Exercise details
Below is a block of records. Copy every line in it that contains the word "options".

Task data

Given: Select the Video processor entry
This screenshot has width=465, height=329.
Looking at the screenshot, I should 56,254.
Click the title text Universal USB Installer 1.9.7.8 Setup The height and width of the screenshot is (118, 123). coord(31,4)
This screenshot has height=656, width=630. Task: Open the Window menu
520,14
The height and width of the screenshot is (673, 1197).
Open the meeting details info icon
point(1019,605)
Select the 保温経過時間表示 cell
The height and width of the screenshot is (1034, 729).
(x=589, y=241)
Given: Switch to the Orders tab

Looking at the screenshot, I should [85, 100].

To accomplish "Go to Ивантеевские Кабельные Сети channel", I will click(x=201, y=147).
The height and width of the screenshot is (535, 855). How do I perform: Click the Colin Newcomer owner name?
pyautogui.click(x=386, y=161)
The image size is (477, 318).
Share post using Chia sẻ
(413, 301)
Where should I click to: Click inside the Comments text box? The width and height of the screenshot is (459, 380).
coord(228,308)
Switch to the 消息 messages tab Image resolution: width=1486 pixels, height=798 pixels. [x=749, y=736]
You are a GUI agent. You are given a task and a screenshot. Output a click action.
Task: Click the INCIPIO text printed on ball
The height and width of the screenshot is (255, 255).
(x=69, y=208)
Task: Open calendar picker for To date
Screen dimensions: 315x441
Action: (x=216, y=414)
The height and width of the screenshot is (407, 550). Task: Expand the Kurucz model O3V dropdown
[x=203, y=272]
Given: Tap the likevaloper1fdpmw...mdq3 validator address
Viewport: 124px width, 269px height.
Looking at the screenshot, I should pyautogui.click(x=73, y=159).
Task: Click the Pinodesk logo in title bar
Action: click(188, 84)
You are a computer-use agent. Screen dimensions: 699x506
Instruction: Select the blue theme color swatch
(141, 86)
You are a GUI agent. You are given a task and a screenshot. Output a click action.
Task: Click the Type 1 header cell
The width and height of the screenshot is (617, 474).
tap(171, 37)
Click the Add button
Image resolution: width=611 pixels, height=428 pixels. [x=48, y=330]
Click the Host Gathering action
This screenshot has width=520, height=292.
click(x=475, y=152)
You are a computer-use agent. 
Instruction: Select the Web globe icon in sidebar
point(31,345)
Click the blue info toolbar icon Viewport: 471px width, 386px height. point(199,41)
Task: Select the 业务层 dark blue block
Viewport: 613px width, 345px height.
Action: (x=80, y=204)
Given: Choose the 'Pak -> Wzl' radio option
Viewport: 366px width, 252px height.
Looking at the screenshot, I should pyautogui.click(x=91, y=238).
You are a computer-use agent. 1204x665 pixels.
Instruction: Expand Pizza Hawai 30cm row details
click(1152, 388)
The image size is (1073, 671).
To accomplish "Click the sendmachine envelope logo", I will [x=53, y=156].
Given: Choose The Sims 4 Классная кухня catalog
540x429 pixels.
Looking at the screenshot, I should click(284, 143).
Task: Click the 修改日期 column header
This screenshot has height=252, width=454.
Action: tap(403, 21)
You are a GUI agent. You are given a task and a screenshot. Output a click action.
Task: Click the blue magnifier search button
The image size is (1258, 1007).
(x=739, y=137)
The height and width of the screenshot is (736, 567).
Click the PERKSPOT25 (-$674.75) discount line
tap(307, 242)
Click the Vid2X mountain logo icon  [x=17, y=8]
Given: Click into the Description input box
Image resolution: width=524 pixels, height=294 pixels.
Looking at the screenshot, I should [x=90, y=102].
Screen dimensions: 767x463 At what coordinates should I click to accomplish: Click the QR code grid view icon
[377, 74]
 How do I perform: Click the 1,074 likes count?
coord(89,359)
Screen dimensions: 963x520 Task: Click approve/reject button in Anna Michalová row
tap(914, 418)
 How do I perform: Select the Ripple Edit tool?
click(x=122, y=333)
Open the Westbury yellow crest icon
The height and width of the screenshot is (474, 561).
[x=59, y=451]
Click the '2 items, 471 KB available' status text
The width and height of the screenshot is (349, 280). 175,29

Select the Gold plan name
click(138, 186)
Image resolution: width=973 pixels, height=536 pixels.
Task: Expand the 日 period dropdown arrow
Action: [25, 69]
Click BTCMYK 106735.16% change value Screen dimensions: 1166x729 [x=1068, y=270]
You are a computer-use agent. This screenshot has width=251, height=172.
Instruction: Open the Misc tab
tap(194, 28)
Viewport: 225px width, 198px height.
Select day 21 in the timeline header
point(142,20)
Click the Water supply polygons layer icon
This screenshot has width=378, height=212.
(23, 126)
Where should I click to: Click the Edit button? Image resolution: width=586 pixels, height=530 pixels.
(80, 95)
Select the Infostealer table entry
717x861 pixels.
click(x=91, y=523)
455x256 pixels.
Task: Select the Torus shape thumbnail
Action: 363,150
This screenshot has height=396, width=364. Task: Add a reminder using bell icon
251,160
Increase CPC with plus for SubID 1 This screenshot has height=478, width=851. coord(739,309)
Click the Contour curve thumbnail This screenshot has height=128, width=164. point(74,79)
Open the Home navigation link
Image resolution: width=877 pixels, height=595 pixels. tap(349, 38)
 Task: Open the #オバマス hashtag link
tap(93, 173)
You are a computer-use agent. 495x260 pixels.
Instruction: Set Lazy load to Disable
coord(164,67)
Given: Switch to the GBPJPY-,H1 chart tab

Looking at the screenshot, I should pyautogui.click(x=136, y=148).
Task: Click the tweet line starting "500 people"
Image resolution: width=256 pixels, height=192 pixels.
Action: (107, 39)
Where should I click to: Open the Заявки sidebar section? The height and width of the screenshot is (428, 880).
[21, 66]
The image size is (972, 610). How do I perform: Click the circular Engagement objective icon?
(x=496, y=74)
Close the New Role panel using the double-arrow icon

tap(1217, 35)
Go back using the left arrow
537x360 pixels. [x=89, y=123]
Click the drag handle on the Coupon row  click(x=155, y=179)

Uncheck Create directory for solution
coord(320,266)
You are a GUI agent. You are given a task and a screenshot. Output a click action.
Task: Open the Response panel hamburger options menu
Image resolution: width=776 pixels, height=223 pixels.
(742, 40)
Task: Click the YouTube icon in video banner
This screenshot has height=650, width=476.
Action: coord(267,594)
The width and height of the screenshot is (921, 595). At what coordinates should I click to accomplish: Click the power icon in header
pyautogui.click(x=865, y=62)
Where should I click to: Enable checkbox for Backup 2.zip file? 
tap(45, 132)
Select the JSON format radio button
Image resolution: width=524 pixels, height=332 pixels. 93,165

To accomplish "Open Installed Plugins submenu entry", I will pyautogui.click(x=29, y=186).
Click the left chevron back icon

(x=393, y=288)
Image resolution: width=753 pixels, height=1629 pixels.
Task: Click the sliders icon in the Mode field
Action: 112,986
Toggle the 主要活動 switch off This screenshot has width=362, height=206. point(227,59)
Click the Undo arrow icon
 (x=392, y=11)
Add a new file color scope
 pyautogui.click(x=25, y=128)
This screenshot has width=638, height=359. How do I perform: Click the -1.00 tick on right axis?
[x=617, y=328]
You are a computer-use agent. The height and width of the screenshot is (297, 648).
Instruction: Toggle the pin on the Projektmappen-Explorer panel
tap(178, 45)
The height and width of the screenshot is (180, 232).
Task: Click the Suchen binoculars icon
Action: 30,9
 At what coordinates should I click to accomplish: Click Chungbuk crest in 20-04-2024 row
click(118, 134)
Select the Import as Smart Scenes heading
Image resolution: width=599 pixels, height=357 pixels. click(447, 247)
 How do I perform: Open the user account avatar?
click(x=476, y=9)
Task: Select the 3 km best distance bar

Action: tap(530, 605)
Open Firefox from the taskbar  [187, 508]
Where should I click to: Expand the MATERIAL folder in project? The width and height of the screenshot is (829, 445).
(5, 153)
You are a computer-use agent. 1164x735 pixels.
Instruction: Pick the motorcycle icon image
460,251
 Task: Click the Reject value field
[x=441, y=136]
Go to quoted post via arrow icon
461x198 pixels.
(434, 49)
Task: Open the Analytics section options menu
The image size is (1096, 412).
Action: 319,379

Solution to this problem
Task: Open the Response panel hamburger options menu
Task: Open the Analytics section options menu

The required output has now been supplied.